## What is expected
Copy the items below word for word, leaving every line unchanged.

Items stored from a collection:
•••••
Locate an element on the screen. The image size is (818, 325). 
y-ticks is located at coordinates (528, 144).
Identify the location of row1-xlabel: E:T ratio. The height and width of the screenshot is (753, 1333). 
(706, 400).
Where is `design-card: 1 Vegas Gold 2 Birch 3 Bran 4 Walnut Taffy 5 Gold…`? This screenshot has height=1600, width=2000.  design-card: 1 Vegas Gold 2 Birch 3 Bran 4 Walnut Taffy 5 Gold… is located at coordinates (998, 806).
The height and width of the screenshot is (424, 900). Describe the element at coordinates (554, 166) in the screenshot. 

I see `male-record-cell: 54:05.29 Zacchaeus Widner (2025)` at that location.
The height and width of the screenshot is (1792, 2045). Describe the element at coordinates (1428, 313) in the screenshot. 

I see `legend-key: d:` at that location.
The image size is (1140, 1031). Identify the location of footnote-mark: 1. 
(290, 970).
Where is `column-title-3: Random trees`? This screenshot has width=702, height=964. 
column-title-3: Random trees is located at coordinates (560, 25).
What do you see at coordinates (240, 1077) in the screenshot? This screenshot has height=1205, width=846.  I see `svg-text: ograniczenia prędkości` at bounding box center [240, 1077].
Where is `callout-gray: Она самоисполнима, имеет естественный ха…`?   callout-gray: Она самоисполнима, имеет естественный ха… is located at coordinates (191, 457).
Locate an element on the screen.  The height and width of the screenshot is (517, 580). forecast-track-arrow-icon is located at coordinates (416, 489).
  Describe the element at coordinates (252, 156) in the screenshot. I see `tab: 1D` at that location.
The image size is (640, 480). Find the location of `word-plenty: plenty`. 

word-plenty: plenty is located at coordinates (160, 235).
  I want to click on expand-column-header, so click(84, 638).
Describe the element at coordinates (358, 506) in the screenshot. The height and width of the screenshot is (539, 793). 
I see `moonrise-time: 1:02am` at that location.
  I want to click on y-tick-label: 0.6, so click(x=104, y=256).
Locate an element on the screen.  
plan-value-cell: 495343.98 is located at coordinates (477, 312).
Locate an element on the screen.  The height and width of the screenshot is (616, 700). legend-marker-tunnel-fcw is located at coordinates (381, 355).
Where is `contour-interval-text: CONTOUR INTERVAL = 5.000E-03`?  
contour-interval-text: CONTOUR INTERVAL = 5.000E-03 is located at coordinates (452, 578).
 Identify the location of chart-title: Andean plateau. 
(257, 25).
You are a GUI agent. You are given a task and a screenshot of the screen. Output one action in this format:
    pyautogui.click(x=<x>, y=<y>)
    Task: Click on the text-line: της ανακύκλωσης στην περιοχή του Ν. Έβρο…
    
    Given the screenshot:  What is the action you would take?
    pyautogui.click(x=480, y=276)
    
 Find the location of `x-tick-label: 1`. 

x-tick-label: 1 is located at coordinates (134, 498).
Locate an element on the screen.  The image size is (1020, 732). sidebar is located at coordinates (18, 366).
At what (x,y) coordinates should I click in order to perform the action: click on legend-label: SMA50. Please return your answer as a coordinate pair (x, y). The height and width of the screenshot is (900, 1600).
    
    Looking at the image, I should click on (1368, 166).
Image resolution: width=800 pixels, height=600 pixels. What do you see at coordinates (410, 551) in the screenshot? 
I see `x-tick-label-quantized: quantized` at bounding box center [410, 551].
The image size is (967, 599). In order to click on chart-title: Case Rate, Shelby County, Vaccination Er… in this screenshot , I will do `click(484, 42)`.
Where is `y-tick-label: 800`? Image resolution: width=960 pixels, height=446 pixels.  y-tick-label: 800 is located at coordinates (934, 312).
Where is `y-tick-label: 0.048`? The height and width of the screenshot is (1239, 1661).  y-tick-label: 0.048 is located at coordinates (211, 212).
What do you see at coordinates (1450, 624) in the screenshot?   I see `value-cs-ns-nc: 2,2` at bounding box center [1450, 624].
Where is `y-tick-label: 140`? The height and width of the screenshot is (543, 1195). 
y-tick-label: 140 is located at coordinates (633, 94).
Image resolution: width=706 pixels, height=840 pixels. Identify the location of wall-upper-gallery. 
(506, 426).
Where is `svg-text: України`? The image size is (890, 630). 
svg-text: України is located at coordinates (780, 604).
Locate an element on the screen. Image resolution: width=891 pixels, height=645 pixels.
•••••
## Written response
Locate an element on the screen. The image size is (818, 325). 
y-ticks is located at coordinates (528, 144).
Identify the location of row1-xlabel: E:T ratio. The height and width of the screenshot is (753, 1333). 
(706, 400).
Where is `design-card: 1 Vegas Gold 2 Birch 3 Bran 4 Walnut Taffy 5 Gold…`? This screenshot has height=1600, width=2000.  design-card: 1 Vegas Gold 2 Birch 3 Bran 4 Walnut Taffy 5 Gold… is located at coordinates (998, 806).
The height and width of the screenshot is (424, 900). Describe the element at coordinates (554, 166) in the screenshot. 

I see `male-record-cell: 54:05.29 Zacchaeus Widner (2025)` at that location.
The height and width of the screenshot is (1792, 2045). Describe the element at coordinates (1428, 313) in the screenshot. 

I see `legend-key: d:` at that location.
The image size is (1140, 1031). Identify the location of footnote-mark: 1. 
(290, 970).
Where is `column-title-3: Random trees`? This screenshot has width=702, height=964. 
column-title-3: Random trees is located at coordinates (560, 25).
What do you see at coordinates (240, 1077) in the screenshot? This screenshot has height=1205, width=846.  I see `svg-text: ograniczenia prędkości` at bounding box center [240, 1077].
Where is `callout-gray: Она самоисполнима, имеет естественный ха…`?   callout-gray: Она самоисполнима, имеет естественный ха… is located at coordinates (191, 457).
Locate an element on the screen.  The height and width of the screenshot is (517, 580). forecast-track-arrow-icon is located at coordinates (416, 489).
  Describe the element at coordinates (252, 156) in the screenshot. I see `tab: 1D` at that location.
The image size is (640, 480). Find the location of `word-plenty: plenty`. 

word-plenty: plenty is located at coordinates (160, 235).
  I want to click on expand-column-header, so click(84, 638).
Describe the element at coordinates (358, 506) in the screenshot. The height and width of the screenshot is (539, 793). 
I see `moonrise-time: 1:02am` at that location.
  I want to click on y-tick-label: 0.6, so click(x=104, y=256).
Locate an element on the screen.  
plan-value-cell: 495343.98 is located at coordinates (477, 312).
Locate an element on the screen.  The height and width of the screenshot is (616, 700). legend-marker-tunnel-fcw is located at coordinates (381, 355).
Where is `contour-interval-text: CONTOUR INTERVAL = 5.000E-03`?  
contour-interval-text: CONTOUR INTERVAL = 5.000E-03 is located at coordinates (452, 578).
 Identify the location of chart-title: Andean plateau. 
(257, 25).
You are a GUI agent. You are given a task and a screenshot of the screen. Output one action in this format:
    pyautogui.click(x=<x>, y=<y>)
    Task: Click on the text-line: της ανακύκλωσης στην περιοχή του Ν. Έβρο…
    
    Given the screenshot:  What is the action you would take?
    pyautogui.click(x=480, y=276)
    
 Find the location of `x-tick-label: 1`. 

x-tick-label: 1 is located at coordinates (134, 498).
Locate an element on the screen.  The image size is (1020, 732). sidebar is located at coordinates (18, 366).
At what (x,y) coordinates should I click in order to perform the action: click on legend-label: SMA50. Please return your answer as a coordinate pair (x, y). The height and width of the screenshot is (900, 1600).
    
    Looking at the image, I should click on (1368, 166).
Image resolution: width=800 pixels, height=600 pixels. What do you see at coordinates (410, 551) in the screenshot? 
I see `x-tick-label-quantized: quantized` at bounding box center [410, 551].
The image size is (967, 599). In order to click on chart-title: Case Rate, Shelby County, Vaccination Er… in this screenshot , I will do `click(484, 42)`.
Where is `y-tick-label: 800`? Image resolution: width=960 pixels, height=446 pixels.  y-tick-label: 800 is located at coordinates (934, 312).
Where is `y-tick-label: 0.048`? The height and width of the screenshot is (1239, 1661).  y-tick-label: 0.048 is located at coordinates (211, 212).
What do you see at coordinates (1450, 624) in the screenshot?   I see `value-cs-ns-nc: 2,2` at bounding box center [1450, 624].
Where is `y-tick-label: 140`? The height and width of the screenshot is (543, 1195). 
y-tick-label: 140 is located at coordinates (633, 94).
Image resolution: width=706 pixels, height=840 pixels. Identify the location of wall-upper-gallery. 
(506, 426).
Where is `svg-text: України`? The image size is (890, 630). 
svg-text: України is located at coordinates (780, 604).
Locate an element on the screen. Image resolution: width=891 pixels, height=645 pixels.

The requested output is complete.